Proprio alle primarie si candida Zingaretti. “Forse una corsa un po’ prematura, però manifesto interessante, su cui confrontarsi”, commenta Luigi Zanda, l’ex capogruppo al Senato, vicino a Franceschini. L’obiettivo di Zingaretti è del resto quello di rimescolare le carte di correnti e correntine ma sopratutto scuotere la base. E di non bruciarsi nella gara di aprile. Tra un mese sarà di certo Martina a giocarsi le carte e forse Graziano Delrio, sempre più scettico però su una sua discesa in campo. Francesco Boccia, come Michele Emiliano, fanno una apertura di credito a Martina e insistono sul governo: “Il Pd dia un appoggio esterno al governo 5Stelle e dandogli la fiducia per partire”.

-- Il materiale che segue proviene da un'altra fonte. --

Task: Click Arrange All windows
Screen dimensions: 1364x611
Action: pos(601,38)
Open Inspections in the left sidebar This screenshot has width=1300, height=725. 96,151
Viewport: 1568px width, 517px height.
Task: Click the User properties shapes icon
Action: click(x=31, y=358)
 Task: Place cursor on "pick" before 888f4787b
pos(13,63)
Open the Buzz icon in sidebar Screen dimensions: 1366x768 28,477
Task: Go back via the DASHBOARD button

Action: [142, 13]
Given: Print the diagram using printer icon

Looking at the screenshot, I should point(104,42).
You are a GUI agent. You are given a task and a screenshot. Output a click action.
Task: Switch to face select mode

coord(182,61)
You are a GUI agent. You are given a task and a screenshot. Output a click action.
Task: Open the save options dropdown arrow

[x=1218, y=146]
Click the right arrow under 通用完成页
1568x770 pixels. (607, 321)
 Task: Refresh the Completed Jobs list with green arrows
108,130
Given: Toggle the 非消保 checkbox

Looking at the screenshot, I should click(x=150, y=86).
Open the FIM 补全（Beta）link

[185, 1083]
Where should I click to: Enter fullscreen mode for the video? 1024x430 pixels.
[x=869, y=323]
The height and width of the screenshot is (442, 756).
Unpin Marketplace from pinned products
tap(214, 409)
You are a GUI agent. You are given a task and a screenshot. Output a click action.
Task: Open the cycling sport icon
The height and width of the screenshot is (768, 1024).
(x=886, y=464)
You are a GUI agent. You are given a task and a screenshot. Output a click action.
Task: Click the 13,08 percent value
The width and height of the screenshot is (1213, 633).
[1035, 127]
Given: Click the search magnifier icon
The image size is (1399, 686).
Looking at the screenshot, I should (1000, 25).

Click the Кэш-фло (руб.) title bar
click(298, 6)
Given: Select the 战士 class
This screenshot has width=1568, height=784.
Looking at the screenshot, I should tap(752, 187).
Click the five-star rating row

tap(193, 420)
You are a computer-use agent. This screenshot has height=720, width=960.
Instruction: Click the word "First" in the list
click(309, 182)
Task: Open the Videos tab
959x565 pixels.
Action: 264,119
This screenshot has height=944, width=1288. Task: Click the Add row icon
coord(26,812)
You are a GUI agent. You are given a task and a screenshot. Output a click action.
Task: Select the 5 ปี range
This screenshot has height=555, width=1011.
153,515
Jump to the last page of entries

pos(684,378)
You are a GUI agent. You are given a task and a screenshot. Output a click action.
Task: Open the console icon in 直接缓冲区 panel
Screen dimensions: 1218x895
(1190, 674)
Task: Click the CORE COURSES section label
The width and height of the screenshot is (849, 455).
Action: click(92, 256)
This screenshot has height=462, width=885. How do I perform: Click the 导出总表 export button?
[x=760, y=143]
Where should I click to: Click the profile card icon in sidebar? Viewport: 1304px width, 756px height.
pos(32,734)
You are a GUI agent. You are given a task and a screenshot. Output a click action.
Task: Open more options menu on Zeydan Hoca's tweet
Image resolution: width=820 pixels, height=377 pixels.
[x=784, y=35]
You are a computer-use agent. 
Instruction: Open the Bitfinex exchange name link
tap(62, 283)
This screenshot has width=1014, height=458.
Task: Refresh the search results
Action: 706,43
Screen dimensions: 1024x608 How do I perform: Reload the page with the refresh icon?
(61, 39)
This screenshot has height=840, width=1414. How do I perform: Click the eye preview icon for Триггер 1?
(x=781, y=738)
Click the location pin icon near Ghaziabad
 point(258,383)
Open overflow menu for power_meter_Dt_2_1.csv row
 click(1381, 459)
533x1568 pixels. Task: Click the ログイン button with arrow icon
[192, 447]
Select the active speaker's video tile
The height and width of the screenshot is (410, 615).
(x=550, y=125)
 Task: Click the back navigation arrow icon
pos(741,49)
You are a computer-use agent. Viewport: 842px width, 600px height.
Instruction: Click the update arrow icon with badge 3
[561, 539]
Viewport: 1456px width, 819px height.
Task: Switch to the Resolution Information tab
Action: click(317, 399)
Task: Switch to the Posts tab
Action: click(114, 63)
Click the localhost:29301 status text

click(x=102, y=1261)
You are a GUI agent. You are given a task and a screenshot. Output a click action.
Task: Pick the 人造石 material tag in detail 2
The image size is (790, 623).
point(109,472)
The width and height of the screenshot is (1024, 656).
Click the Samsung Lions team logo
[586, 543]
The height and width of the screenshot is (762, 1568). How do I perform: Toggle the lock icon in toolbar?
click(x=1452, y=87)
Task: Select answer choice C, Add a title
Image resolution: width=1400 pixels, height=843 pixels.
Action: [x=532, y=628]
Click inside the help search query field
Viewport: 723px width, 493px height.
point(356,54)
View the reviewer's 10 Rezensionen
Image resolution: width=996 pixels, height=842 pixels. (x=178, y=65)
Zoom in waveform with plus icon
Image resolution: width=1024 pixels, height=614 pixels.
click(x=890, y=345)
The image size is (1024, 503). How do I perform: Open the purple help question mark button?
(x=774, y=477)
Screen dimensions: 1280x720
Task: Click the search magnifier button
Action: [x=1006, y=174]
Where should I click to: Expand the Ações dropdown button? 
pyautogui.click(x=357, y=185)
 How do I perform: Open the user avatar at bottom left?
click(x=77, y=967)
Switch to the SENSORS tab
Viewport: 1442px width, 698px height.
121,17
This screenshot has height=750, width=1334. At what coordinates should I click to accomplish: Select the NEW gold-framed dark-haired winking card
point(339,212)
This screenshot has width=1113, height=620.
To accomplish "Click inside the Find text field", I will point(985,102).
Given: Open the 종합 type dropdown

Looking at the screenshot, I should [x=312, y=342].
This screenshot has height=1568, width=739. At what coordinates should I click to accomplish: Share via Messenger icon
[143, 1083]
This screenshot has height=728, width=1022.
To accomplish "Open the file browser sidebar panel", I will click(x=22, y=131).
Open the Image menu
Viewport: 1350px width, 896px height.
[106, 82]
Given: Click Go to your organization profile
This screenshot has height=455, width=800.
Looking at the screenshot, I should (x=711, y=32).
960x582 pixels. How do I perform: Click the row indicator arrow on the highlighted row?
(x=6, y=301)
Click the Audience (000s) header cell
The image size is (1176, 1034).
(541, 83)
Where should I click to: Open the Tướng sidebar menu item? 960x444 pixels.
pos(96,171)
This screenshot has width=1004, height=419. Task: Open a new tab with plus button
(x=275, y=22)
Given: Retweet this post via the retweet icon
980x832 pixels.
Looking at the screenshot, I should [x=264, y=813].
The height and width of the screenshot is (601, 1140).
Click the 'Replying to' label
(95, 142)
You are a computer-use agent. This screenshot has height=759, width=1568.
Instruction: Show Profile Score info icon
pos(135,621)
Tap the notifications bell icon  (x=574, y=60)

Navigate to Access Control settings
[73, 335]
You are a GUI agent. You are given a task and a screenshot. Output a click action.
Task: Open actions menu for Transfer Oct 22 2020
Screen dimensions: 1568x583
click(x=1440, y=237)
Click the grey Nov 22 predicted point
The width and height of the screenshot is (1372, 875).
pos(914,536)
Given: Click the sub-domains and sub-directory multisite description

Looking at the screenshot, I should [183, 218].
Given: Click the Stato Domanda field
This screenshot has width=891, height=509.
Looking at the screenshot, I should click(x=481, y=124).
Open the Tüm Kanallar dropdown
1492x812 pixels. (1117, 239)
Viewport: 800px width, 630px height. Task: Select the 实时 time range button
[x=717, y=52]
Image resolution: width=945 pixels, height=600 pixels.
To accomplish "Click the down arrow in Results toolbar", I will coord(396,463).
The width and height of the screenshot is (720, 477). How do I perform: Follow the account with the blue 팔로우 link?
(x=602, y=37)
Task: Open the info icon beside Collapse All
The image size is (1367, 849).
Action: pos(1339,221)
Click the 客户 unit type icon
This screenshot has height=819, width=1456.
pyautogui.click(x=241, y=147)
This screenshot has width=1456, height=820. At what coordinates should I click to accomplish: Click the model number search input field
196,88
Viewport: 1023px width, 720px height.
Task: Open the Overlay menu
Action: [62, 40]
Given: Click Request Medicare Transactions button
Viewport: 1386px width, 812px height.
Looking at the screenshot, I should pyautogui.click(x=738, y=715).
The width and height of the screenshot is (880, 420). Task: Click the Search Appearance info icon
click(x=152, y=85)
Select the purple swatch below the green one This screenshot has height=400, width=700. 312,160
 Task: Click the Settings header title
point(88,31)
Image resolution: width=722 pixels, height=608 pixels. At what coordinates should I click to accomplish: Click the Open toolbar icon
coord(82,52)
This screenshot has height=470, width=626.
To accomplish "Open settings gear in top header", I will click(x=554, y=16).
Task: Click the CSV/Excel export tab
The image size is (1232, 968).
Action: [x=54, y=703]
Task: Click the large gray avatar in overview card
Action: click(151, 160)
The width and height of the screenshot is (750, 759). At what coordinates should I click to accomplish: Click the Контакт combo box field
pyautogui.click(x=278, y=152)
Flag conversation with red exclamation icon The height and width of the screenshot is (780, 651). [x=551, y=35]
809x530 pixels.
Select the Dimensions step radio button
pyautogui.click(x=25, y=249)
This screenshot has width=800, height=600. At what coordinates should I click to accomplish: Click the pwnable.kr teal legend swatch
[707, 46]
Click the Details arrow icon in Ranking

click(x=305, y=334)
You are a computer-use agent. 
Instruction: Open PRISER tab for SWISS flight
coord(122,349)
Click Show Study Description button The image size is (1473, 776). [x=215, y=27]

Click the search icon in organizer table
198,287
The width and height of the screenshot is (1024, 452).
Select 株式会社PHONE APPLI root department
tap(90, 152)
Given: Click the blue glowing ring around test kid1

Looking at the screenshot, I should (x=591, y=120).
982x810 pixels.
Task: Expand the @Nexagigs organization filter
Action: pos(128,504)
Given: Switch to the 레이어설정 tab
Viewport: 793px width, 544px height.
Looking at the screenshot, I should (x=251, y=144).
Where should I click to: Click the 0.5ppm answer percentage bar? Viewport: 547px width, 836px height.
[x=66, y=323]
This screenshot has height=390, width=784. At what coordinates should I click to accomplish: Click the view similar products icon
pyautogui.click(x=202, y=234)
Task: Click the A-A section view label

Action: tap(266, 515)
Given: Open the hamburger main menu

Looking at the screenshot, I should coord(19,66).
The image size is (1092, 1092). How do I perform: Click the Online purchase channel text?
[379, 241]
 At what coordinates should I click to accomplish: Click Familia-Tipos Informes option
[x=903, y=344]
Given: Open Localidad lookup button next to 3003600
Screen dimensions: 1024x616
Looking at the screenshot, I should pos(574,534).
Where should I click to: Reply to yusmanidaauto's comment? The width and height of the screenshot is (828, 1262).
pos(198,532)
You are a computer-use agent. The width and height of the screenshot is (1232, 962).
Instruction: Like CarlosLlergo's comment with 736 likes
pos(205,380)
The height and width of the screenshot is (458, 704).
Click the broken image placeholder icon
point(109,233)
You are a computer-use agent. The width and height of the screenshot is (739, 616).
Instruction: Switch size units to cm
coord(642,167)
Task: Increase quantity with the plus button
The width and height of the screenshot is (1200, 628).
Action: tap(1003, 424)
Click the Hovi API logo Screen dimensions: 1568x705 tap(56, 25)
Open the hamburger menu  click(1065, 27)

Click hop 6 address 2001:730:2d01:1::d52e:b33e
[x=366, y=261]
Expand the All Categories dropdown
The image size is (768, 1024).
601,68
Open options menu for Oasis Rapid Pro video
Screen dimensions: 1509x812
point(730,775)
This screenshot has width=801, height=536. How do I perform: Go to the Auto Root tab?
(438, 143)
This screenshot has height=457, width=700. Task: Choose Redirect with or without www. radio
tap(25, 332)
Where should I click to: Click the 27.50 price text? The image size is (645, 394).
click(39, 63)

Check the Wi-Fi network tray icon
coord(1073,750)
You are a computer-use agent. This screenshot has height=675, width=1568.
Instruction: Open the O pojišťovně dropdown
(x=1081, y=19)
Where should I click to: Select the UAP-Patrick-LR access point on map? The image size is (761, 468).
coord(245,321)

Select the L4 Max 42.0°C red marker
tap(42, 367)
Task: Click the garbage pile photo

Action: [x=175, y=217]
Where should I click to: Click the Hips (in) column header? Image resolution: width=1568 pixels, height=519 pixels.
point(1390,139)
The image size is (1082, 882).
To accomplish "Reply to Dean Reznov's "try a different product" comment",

“Il manifesto di Zingaretti non è ancora il testo per la chiamata alle armi, però è bene che qualcosa si muova”, sostiene Sergio Chiamparino. E Andrea Martella immagina dopo il manifesto una convention politica. Tra i 5 punti di Zingaretti, creare un fronte dei progressisti, un bagno di realtà da parte dei Dem, “aiutare la crescita di una generazione più colta, consapevole e libera”, meno arroganza e più Europa. Intanto nel Pd la tensione sale sui ruoli-chiave in Parlamento. Renzi pensa ai fedelissimi come capigruppo (Lorenzo Guerini e Andrea Marcucci) e anche in Vigilanza e al Copasir (Maria Elena Boschi e Luca Lotti). La minoranza dem ma anche i franceschiniani non ci stanno. Martina sta cercando di mediare in nome dell’unità del Pd.